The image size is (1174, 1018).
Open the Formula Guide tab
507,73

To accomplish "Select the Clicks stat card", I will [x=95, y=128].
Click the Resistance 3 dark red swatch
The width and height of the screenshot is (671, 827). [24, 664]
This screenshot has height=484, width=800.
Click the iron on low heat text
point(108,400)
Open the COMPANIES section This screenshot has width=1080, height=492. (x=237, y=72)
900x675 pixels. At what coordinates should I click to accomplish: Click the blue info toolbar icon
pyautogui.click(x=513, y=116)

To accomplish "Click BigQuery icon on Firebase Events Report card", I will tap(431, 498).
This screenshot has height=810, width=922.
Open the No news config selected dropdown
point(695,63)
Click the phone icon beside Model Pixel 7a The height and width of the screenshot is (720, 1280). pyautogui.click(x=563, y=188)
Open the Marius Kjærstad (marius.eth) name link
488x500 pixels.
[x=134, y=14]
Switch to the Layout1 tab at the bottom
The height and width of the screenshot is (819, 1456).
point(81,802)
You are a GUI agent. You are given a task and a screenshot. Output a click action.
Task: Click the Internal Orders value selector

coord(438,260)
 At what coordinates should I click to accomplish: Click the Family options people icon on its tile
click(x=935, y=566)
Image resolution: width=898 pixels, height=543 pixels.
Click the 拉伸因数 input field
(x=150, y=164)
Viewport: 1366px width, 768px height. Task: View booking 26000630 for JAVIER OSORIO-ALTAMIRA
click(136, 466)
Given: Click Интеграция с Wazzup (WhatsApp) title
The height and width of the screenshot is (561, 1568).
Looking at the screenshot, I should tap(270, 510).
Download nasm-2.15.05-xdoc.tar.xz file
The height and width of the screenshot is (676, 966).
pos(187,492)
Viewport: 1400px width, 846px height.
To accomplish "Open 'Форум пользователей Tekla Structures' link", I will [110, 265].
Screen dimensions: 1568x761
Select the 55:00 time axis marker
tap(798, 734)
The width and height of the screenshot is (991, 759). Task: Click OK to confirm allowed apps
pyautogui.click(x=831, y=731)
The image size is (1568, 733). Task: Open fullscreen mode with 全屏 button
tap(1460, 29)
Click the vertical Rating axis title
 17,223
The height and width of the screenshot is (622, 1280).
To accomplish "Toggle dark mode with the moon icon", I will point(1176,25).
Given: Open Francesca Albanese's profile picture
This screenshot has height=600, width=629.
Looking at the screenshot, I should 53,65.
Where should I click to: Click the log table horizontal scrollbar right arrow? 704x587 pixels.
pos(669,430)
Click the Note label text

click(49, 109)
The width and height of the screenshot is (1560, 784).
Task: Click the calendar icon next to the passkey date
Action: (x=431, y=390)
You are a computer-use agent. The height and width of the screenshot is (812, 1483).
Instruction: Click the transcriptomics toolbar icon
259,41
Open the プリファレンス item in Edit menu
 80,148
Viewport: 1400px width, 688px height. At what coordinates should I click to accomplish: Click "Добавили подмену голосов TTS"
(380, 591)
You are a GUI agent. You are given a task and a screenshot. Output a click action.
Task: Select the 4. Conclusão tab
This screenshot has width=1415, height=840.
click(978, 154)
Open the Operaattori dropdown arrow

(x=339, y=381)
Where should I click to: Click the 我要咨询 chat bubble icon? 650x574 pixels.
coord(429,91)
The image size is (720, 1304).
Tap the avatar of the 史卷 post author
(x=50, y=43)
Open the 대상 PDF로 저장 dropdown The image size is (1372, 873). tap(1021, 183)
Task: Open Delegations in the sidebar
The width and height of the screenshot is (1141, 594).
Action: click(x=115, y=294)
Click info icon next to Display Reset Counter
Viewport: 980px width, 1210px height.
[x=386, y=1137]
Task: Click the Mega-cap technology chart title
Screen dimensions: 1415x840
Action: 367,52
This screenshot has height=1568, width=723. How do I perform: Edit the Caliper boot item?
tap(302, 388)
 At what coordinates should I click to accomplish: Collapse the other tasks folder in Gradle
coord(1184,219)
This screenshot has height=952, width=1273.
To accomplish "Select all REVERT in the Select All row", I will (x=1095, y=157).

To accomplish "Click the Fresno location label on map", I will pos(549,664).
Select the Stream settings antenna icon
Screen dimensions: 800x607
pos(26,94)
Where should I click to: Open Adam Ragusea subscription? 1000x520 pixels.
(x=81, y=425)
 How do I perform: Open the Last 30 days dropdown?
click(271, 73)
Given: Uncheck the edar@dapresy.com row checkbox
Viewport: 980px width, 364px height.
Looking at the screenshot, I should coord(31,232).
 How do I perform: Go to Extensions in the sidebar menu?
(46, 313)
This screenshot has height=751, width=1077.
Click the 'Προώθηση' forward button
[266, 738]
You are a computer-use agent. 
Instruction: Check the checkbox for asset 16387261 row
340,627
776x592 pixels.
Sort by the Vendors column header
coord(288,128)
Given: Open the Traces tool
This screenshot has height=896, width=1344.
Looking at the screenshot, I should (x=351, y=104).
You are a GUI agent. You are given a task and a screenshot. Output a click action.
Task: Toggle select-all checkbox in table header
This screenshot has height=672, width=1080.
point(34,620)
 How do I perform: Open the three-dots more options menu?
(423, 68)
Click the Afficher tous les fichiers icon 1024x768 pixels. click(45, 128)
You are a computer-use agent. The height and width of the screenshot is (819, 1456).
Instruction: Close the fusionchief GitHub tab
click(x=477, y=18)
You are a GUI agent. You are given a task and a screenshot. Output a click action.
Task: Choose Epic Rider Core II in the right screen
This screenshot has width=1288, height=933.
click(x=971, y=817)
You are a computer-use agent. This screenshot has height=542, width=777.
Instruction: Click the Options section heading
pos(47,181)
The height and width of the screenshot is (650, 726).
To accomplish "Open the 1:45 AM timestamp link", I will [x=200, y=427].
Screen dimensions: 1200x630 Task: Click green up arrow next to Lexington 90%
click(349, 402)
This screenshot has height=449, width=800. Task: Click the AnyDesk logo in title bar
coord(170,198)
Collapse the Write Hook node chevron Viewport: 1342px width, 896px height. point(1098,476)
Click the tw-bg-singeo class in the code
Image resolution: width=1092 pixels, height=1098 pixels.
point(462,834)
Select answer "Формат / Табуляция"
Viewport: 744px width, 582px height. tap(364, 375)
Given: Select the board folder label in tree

Aim of the task:
Set down all of the records above again, keeping every line exactly as it is.

Reply:
The image size is (1174, 1018).
Open the Formula Guide tab
507,73

To accomplish "Select the Clicks stat card", I will [x=95, y=128].
Click the Resistance 3 dark red swatch
The width and height of the screenshot is (671, 827). [24, 664]
This screenshot has height=484, width=800.
Click the iron on low heat text
point(108,400)
Open the COMPANIES section This screenshot has width=1080, height=492. (x=237, y=72)
900x675 pixels. At what coordinates should I click to accomplish: Click the blue info toolbar icon
pyautogui.click(x=513, y=116)

To accomplish "Click BigQuery icon on Firebase Events Report card", I will tap(431, 498).
This screenshot has height=810, width=922.
Open the No news config selected dropdown
point(695,63)
Click the phone icon beside Model Pixel 7a The height and width of the screenshot is (720, 1280). pyautogui.click(x=563, y=188)
Open the Marius Kjærstad (marius.eth) name link
488x500 pixels.
[x=134, y=14]
Switch to the Layout1 tab at the bottom
The height and width of the screenshot is (819, 1456).
point(81,802)
You are a GUI agent. You are given a task and a screenshot. Output a click action.
Task: Click the Internal Orders value selector

coord(438,260)
 At what coordinates should I click to accomplish: Click the Family options people icon on its tile
click(x=935, y=566)
Image resolution: width=898 pixels, height=543 pixels.
Click the 拉伸因数 input field
(x=150, y=164)
Viewport: 1366px width, 768px height. Task: View booking 26000630 for JAVIER OSORIO-ALTAMIRA
click(136, 466)
Given: Click Интеграция с Wazzup (WhatsApp) title
The height and width of the screenshot is (561, 1568).
Looking at the screenshot, I should tap(270, 510).
Download nasm-2.15.05-xdoc.tar.xz file
The height and width of the screenshot is (676, 966).
pos(187,492)
Viewport: 1400px width, 846px height.
To accomplish "Open 'Форум пользователей Tekla Structures' link", I will [110, 265].
Screen dimensions: 1568x761
Select the 55:00 time axis marker
tap(798, 734)
The width and height of the screenshot is (991, 759). Task: Click OK to confirm allowed apps
pyautogui.click(x=831, y=731)
The image size is (1568, 733). Task: Open fullscreen mode with 全屏 button
tap(1460, 29)
Click the vertical Rating axis title
 17,223
The height and width of the screenshot is (622, 1280).
To accomplish "Toggle dark mode with the moon icon", I will point(1176,25).
Given: Open Francesca Albanese's profile picture
This screenshot has height=600, width=629.
Looking at the screenshot, I should 53,65.
Where should I click to: Click the log table horizontal scrollbar right arrow? 704x587 pixels.
pos(669,430)
Click the Note label text

click(49, 109)
The width and height of the screenshot is (1560, 784).
Task: Click the calendar icon next to the passkey date
Action: (x=431, y=390)
You are a computer-use agent. The height and width of the screenshot is (812, 1483).
Instruction: Click the transcriptomics toolbar icon
259,41
Open the プリファレンス item in Edit menu
 80,148
Viewport: 1400px width, 688px height. At what coordinates should I click to accomplish: Click "Добавили подмену голосов TTS"
(380, 591)
You are a GUI agent. You are given a task and a screenshot. Output a click action.
Task: Select the 4. Conclusão tab
This screenshot has width=1415, height=840.
click(978, 154)
Open the Operaattori dropdown arrow

(x=339, y=381)
Where should I click to: Click the 我要咨询 chat bubble icon? 650x574 pixels.
coord(429,91)
The image size is (720, 1304).
Tap the avatar of the 史卷 post author
(x=50, y=43)
Open the 대상 PDF로 저장 dropdown The image size is (1372, 873). tap(1021, 183)
Task: Open Delegations in the sidebar
The width and height of the screenshot is (1141, 594).
Action: click(x=115, y=294)
Click info icon next to Display Reset Counter
Viewport: 980px width, 1210px height.
[x=386, y=1137]
Task: Click the Mega-cap technology chart title
Screen dimensions: 1415x840
Action: 367,52
This screenshot has height=1568, width=723. How do I perform: Edit the Caliper boot item?
tap(302, 388)
 At what coordinates should I click to accomplish: Collapse the other tasks folder in Gradle
coord(1184,219)
This screenshot has height=952, width=1273.
To accomplish "Select all REVERT in the Select All row", I will (x=1095, y=157).

To accomplish "Click the Fresno location label on map", I will pos(549,664).
Select the Stream settings antenna icon
Screen dimensions: 800x607
pos(26,94)
Where should I click to: Open Adam Ragusea subscription? 1000x520 pixels.
(x=81, y=425)
 How do I perform: Open the Last 30 days dropdown?
click(271, 73)
Given: Uncheck the edar@dapresy.com row checkbox
Viewport: 980px width, 364px height.
Looking at the screenshot, I should coord(31,232).
 How do I perform: Go to Extensions in the sidebar menu?
(46, 313)
This screenshot has height=751, width=1077.
Click the 'Προώθηση' forward button
[266, 738]
You are a computer-use agent. 
Instruction: Check the checkbox for asset 16387261 row
340,627
776x592 pixels.
Sort by the Vendors column header
coord(288,128)
Given: Open the Traces tool
This screenshot has height=896, width=1344.
Looking at the screenshot, I should (x=351, y=104).
You are a GUI agent. You are given a task and a screenshot. Output a click action.
Task: Toggle select-all checkbox in table header
This screenshot has height=672, width=1080.
point(34,620)
 How do I perform: Open the three-dots more options menu?
(423, 68)
Click the Afficher tous les fichiers icon 1024x768 pixels. click(45, 128)
You are a computer-use agent. The height and width of the screenshot is (819, 1456).
Instruction: Close the fusionchief GitHub tab
click(x=477, y=18)
You are a GUI agent. You are given a task and a screenshot. Output a click action.
Task: Choose Epic Rider Core II in the right screen
This screenshot has width=1288, height=933.
click(x=971, y=817)
You are a computer-use agent. This screenshot has height=542, width=777.
Instruction: Click the Options section heading
pos(47,181)
The height and width of the screenshot is (650, 726).
To accomplish "Open the 1:45 AM timestamp link", I will [x=200, y=427].
Screen dimensions: 1200x630 Task: Click green up arrow next to Lexington 90%
click(349, 402)
This screenshot has height=449, width=800. Task: Click the AnyDesk logo in title bar
coord(170,198)
Collapse the Write Hook node chevron Viewport: 1342px width, 896px height. point(1098,476)
Click the tw-bg-singeo class in the code
Image resolution: width=1092 pixels, height=1098 pixels.
point(462,834)
Select answer "Формат / Табуляция"
Viewport: 744px width, 582px height. tap(364, 375)
Given: Select the board folder label in tree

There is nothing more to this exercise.